DDW 2026: Updates on Hepatic & Biliary Disorders
Tenofovir-Based Regimens Versus Entecavir for Chemoprevention and Survival in Chronic Hepatitis B: A Multicenter Propensity-Matched Analysis
Presenter: Alkasabrah O.
This retrospective cohort study evaluated long-term hepatic and survival outcomes associated with entecavir (ENT), tenofovir disoproxil fumarate (TDF), and tenofovir alafenamide (TAF) in patients with chronic hepatitis B virus (HBV) infection. Adults with chronic hepatitis B virus (HBV) were identified and categorized according to antiviral exposure. Outcomes assessed included incident hepatocellular carcinoma (HCC), liver transplantation, incident cirrhosis, and all-cause mortality.

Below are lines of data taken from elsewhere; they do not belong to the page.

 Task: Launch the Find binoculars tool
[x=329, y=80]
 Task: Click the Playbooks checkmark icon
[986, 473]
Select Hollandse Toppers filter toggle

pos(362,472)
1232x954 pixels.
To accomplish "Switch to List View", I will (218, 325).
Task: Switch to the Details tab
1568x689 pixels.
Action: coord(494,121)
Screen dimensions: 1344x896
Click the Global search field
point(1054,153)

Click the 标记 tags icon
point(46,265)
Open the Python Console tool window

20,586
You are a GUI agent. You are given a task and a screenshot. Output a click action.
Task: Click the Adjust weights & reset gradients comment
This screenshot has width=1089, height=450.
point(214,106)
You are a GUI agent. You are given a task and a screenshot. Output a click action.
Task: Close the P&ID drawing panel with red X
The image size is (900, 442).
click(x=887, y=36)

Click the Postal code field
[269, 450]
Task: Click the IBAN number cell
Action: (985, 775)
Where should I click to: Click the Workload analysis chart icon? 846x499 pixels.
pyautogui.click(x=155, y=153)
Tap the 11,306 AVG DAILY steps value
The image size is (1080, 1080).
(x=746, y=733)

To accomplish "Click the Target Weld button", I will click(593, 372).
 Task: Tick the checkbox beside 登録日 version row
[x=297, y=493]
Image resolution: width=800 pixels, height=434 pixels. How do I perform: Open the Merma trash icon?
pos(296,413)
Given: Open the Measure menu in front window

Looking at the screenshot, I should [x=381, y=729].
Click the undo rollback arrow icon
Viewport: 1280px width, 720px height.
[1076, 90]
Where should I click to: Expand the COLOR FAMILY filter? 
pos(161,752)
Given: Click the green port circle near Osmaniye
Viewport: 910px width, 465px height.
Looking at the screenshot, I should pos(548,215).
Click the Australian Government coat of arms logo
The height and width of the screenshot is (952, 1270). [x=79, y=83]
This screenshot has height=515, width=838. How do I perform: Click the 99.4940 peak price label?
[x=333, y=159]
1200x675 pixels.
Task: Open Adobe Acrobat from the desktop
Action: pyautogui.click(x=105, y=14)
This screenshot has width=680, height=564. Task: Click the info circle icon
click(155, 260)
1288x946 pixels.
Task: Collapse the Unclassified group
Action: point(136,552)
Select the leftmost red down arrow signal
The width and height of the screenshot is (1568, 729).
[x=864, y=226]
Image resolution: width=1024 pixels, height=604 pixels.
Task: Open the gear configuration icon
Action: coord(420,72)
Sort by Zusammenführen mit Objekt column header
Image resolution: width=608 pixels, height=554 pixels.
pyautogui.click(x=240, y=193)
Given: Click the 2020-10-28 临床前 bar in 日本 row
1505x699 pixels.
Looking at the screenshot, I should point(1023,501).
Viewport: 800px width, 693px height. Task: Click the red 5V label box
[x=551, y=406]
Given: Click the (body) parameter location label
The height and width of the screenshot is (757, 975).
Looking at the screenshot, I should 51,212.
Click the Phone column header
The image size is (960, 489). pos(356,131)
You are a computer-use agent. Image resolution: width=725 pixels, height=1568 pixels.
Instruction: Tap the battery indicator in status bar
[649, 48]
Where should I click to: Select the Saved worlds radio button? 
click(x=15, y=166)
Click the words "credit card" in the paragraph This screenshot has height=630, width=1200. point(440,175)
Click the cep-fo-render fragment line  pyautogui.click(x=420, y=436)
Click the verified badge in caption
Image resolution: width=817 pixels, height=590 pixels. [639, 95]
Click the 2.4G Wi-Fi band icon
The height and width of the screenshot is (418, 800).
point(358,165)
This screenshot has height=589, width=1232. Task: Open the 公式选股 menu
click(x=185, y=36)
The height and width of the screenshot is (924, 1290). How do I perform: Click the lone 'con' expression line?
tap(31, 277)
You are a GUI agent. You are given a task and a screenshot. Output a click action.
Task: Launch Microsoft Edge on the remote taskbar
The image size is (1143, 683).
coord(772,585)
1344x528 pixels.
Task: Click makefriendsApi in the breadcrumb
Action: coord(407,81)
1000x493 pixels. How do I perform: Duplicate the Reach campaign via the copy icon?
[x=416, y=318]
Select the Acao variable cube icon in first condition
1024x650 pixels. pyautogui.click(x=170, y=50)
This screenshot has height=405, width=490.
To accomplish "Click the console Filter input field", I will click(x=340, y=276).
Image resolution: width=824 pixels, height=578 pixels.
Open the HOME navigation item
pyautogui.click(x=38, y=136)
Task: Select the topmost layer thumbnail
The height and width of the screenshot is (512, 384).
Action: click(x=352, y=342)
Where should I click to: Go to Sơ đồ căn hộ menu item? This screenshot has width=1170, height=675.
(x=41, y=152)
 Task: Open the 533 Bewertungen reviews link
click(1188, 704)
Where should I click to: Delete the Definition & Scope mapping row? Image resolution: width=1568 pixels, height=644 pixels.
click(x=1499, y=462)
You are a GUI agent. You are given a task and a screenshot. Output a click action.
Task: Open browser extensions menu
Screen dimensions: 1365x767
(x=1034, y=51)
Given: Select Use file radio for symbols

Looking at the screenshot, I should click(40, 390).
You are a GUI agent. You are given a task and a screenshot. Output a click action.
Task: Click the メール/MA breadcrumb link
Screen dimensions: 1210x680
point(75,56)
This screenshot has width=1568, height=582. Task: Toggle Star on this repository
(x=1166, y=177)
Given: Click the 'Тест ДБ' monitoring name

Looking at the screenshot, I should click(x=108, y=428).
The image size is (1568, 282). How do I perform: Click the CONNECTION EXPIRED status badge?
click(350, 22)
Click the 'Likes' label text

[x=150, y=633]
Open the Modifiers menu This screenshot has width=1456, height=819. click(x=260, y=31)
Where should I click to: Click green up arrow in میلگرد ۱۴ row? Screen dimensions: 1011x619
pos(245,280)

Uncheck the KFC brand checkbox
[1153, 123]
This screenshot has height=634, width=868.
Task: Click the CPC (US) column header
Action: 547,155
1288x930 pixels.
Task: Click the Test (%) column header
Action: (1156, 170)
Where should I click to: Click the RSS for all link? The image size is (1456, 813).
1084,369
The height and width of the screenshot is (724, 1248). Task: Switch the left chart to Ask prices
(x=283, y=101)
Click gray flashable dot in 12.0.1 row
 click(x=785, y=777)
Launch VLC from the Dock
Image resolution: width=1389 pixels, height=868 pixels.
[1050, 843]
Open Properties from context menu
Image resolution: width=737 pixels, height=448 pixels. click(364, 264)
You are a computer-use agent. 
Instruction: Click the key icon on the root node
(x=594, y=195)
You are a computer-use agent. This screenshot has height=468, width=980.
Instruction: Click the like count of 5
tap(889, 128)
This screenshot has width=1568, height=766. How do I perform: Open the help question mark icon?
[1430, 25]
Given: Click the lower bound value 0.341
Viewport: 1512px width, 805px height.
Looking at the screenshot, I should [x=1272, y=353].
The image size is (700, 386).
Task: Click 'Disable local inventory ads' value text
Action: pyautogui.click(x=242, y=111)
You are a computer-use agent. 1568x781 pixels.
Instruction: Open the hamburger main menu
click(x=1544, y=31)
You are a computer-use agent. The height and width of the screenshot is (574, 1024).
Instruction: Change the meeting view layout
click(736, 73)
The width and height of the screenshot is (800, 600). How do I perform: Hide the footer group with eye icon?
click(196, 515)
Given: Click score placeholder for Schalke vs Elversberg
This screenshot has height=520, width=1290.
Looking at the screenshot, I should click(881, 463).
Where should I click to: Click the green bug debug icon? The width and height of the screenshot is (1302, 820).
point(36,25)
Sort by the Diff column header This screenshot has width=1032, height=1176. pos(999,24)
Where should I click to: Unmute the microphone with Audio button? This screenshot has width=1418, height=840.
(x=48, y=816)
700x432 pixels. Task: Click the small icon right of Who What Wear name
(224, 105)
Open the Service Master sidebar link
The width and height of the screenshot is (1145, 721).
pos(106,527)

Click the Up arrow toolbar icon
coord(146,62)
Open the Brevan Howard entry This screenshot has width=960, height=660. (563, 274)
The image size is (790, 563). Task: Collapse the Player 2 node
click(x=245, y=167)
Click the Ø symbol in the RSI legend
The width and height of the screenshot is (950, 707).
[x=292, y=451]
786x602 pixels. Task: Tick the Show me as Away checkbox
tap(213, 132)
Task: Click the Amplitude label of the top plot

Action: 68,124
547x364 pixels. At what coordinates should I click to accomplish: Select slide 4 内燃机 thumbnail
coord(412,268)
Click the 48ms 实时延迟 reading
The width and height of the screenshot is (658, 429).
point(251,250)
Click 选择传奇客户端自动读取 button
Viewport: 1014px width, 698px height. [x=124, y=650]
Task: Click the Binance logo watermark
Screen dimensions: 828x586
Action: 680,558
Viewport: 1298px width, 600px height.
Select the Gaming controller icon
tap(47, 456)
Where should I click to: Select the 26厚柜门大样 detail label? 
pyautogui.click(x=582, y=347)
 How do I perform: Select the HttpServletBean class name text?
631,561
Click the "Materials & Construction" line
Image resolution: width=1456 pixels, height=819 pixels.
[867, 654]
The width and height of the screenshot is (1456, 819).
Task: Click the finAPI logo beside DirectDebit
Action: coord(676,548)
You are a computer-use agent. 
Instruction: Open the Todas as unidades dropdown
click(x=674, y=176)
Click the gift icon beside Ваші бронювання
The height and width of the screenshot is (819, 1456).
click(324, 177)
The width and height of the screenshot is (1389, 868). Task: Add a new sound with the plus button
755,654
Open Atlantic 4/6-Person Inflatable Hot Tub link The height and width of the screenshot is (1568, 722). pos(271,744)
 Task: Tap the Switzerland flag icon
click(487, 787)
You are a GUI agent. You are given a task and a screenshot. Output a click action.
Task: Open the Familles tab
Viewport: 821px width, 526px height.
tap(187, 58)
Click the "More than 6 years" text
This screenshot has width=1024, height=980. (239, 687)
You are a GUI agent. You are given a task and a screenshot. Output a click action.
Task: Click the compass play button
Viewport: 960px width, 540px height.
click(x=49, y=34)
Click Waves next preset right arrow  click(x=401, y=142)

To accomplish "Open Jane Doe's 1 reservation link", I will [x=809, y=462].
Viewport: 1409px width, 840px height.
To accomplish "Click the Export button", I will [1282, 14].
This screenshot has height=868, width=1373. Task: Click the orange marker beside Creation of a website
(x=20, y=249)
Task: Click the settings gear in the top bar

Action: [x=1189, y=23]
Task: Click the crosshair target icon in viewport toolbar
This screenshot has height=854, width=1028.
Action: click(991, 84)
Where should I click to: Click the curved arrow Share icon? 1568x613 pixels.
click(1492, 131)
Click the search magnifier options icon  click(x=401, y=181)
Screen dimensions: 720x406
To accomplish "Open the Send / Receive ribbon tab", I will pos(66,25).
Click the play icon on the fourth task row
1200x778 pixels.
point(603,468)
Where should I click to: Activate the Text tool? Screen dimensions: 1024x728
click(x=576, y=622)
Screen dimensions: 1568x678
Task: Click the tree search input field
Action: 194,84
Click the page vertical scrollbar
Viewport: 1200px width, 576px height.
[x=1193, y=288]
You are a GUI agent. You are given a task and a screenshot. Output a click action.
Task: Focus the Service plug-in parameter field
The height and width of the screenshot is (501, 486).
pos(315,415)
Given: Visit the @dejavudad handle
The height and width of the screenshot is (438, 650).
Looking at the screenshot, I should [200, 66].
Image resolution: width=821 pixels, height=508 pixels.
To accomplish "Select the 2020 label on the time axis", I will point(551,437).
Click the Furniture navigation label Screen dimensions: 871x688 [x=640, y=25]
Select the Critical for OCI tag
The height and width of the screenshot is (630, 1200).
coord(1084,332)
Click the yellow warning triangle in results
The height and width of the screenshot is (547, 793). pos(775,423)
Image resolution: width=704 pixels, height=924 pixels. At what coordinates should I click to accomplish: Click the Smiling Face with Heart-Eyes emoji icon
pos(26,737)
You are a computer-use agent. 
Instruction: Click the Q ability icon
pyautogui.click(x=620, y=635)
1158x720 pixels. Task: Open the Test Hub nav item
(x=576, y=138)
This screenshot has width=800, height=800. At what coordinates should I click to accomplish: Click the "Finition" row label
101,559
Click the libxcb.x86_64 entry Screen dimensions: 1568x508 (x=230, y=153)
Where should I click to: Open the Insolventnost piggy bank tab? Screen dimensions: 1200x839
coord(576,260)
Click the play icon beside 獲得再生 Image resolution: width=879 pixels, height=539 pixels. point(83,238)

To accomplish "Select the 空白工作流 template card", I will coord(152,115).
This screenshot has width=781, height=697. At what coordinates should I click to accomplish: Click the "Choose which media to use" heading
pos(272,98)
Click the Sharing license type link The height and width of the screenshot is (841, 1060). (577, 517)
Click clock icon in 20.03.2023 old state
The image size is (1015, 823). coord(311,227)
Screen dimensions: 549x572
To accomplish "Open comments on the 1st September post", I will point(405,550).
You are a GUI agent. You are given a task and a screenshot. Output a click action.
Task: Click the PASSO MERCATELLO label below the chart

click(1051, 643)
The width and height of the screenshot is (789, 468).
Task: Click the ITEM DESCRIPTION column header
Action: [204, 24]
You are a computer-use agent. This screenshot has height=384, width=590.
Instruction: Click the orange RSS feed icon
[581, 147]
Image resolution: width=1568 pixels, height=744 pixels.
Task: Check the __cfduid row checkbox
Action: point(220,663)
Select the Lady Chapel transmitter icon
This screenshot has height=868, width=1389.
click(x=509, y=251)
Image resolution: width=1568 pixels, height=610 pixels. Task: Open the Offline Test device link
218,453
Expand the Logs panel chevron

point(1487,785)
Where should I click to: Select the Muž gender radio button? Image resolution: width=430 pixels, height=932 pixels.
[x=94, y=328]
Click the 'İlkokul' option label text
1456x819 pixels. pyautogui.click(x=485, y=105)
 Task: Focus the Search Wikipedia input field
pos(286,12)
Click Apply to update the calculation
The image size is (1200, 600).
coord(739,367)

Following matching, 11,966 patients each were included in the ENT and TDF cohorts. The incidence of HCC was comparable between ENT and TDF (4.4% vs 4.0%; OR 1.08, 95% CI 0.95–1.24; p=0.24). However, TDF was associated with significantly lower all-cause mortality compared with ENT (12.7% vs 14.2%; OR 0.88, 95% CI 0.82–0.95; p<0.001), while liver transplantation was more frequent in the ENT cohort (14.0% vs 9.0%; OR 1.61, 95% CI 1.25–2.06; p<0.001). Rates of incident cirrhosis were similar between the two groups.
In a separate matched analysis including 9,069 patients treated with TAF and ENT, ENT was associated with significantly higher risks of HCC (4.0% vs 1.9%; OR 2.10, 95% CI 1.7–2.5; p<0.001), all-cause mortality (10.8% vs 8.1%; OR 1.38, 95% CI 1.3–1.5; p<0.001), liver transplantation (10.0% vs 3.0%; OR 3.52, 95% CI 2.3–5.3; p<0.001), and incident cirrhosis (8.9% vs 5.2%; OR 1.8, 95% CI 1.6–2.0; p<0.001) compared with TAF.
Overall, while ENT and TDF demonstrated comparable HCC risk reduction, tenofovir-based therapies—particularly TAF—were associated with more favorable long-term hepatic and survival outcomes.
Propensity-Matched Real-World Comparative Risk of Biliary and Pancreatic Events with Tirzepatide, Semaglutide, and Non-GLP-1 Therapies in Obesity and Diabetes
Presenter: Ghusn W.
This large real-world study evaluated the biliary and pancreatic safety profiles of GLP-1 receptor agonists (GLP-1RAs), including semaglutide and tirzepatide, in adults with obesity and type 2 diabetes. Adults aged ≥18 years with Body Mass Index (BMI) ≥30 kg/m² and type 2 diabetes initiating GLP-1RA therapy or DPP-4 inhibitors were included, while patients with baseline biliary or pancreatic disease were excluded. Primary and secondary outcomes included incident cholelithiasis, cholecystitis, cholangitis, acute pancreatitis, and cholecystectomy over 12 months.
After matching, 281,283 patients per group were included in the GLP-1RA versus Dipeptidyl peptidase-4 (DPP-4) inhibitor analysis, while 242,876 patients per group were included in the tirzepatide versus semaglutide comparison. Compared with DPP-4 inhibitors, GLP-1RA therapy was associated with significantly lower 1-year risks of cholelithiasis (HR 0.92, 95% CI 0.87–0.96), cholecystitis (HR 0.88, 95% CI 0.79–0.98), cholecystectomy (HR 0.51, 95% CI 0.38–0.69), cholangitis (HR 0.46, 95% CI 0.36–0.58), and pancreatitis (HR 0.68, 95% CI 0.61–0.76).
Within the GLP-1RA class, semaglutide was associated with modestly increased risks of cholelithiasis (HR 1.11, 95% CI 1.05–1.18) and cholecystitis (HR 1.22, 95% CI 1.10–1.37) compared with tirzepatide. No significant differences were observed between the two agents for pancreatitis, cholangitis, or cholecystectomy.
Overall, GLP-1RA therapy demonstrated a favourable biliary and pancreatic safety profile compared with DPP-4 inhibitors. Among GLP-1RAs, tirzepatide showed a comparatively safer profile than semaglutide, particularly with respect to gallbladder-related events.